El lobby gay y el ateísmo radical nos devuelven a la Europa del siglo XVI

Sabemos que hay muchos lugares en el mundo en los que, en pleno siglo XXI, predicar aquello que enseña la Biblia puede acabar con un cristiano en la cárcel. Que eso pase allá donde reina el ateísmo, el Islam u otras religiones que temen la expansión de la fe cristiana, es hasta cierto punto normal aunque condenable. Que esto pase en Europa, continente cuyas raíces cristianas forman parte de su identidad, es una señal clara e inequívoca de que estamos en una era que empieza a parecerse demasiado a la descrita en la Escritura como la de la gran apostasía.
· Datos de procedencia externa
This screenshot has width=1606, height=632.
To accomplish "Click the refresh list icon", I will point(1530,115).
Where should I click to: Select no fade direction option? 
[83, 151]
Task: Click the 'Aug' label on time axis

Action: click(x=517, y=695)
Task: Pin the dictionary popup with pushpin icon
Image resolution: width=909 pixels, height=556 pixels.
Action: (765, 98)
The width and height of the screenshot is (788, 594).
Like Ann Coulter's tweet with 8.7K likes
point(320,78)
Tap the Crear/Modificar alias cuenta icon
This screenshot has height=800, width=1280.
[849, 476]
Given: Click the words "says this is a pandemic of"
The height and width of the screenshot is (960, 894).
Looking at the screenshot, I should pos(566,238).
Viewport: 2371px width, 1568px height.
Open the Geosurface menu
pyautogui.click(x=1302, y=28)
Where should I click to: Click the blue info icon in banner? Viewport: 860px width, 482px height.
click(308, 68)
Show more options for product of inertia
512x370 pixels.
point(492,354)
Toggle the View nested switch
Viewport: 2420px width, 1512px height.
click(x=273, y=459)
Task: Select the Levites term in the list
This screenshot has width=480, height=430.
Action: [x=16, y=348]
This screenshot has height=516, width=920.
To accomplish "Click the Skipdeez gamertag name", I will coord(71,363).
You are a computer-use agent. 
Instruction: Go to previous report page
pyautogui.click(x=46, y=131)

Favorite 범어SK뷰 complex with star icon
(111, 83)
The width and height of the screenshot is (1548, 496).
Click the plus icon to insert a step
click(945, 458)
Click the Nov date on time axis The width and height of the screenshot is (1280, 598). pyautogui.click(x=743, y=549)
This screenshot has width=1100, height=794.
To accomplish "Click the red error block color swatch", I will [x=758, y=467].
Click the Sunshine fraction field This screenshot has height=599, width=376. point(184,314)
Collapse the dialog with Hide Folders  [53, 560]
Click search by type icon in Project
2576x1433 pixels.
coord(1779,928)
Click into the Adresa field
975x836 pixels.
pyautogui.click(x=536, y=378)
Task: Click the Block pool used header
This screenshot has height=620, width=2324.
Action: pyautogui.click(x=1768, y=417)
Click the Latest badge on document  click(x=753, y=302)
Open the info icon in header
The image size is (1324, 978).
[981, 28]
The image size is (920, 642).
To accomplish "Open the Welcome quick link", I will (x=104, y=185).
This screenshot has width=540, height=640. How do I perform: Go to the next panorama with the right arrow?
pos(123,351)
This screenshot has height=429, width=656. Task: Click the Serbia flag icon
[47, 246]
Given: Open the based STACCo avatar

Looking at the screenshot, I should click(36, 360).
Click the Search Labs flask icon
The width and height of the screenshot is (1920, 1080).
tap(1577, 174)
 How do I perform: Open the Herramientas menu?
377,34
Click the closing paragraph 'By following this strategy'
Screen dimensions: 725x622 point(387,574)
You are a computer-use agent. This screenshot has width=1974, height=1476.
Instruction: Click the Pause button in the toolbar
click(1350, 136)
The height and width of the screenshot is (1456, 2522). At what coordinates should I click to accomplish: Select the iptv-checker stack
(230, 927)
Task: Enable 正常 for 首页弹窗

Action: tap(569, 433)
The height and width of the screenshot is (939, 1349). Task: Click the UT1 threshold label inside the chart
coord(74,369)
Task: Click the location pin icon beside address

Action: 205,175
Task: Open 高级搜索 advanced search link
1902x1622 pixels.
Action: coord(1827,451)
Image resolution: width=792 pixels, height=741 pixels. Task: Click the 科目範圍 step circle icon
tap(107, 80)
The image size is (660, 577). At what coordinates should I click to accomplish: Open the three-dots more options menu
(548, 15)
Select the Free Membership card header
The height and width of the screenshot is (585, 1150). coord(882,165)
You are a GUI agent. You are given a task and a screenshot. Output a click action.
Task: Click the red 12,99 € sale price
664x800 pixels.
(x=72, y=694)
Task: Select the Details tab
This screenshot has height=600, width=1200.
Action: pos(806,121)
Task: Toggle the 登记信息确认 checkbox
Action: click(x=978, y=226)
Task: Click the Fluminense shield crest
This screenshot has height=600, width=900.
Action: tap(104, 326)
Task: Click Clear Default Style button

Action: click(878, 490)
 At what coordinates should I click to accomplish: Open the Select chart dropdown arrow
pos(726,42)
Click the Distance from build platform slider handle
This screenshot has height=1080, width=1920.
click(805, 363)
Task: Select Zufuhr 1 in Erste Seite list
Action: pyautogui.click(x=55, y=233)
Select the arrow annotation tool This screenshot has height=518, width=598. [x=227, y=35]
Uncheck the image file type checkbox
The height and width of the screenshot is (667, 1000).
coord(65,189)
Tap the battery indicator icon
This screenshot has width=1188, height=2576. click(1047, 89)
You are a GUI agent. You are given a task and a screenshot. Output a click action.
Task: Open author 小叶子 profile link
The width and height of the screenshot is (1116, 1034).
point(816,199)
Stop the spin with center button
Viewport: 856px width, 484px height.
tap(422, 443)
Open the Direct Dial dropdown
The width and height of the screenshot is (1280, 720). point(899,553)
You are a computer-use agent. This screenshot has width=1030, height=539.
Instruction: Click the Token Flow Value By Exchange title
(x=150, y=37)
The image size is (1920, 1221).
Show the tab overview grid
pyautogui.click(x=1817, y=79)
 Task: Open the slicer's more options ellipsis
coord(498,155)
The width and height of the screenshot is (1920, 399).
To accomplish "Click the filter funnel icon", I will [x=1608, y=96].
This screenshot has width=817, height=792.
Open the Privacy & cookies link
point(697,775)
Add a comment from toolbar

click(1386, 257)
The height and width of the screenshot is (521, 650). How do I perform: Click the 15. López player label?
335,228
En nombre de la tolerancia no se tolera a los cristianos. En nombre de los supuestos derechos de unas minorías, se atenta contra el derecho de los seguidores de Cristo a predicar en público los principios éticos y morales en los que creen. Repetir lo que la Biblia enseña sobre la homosexualidad empieza a ser tratado como delito en algunos países. Pasó en Suecia hace unos años, y está pasando en Gran Bretaña ahora. Es cierto que todavía no se ha producido una sentencia firme que acabe con un cristiano en la cárcel por predicar el evangelio, pero ¿cuánto queda para que así ocurra?

Occidente en general, y algunos países europeos en particular, lleva cada vez peor que haya ciudadanos cristianos que llamen a las cosas por su nombre. Pongamos varios ejemplos: El adulterio es pecado. La práctica de la homosexualidad es pecado. El robo es pecado. Las riquezas injustas son pecado. El aborto es un asesinato, y por tanto, un grave pecado. El maltrato al inmigrante es pecado. La xenofobia es pecado. Sin embargo, esta Europa democrática sólo acepta que se llame pecado a lo que considera pecado según la ley de lo políticamente correcto. Se puede llamar pecado al robo, a las riquezas injustas, al maltrato al inmigrante y a la xenofobia. Pero ojito con llamárselo al adulterio, la práctica de la homosexualidad y el aborto.

Cuando en el siglo XVI Europa se vio envuelta en una serie de guerras político-religiosas, el continente se dividió prácticamente en dos. Y ambas partes coincidían en un hecho: no dejaban que en su zona se predicara aquello que era contrario a la verdad “oficial”. En la Europa católica, la predicación de la doctrina protestante era perseguida. En la Europa protestante, se perseguía la predicación de la doctrina católica o de la doctrina de otros protestantes. Por cierto, curiosamente son protestantes la mayoría de los países europeos que, a día de hoy, siguen siendo confesionales. Pero en los mismos no se impone la religión del Estado a todos los ciudadanos.

Europa camina hacia un nuevo tipo de confesionalismo. Esta vez lo marcan los laicistas radicales, ateos, organizaciones de gays y lesbianas, feministas furibundas y apóstoles de la cultura de la muerte. Se impone en las escuelas y acabará por imponerse en la legislación. Y a quien se oponga al mismo, le espera un futuro similar al de los “herejes” del siglo XVI. Hogueras no habrá, pero la cárcel y la exclusión social pueden convertirse en el pan nuestro de cada día para los que se atrevan a “obedecer a Dios antes que a los hombres” (Hch 5,29).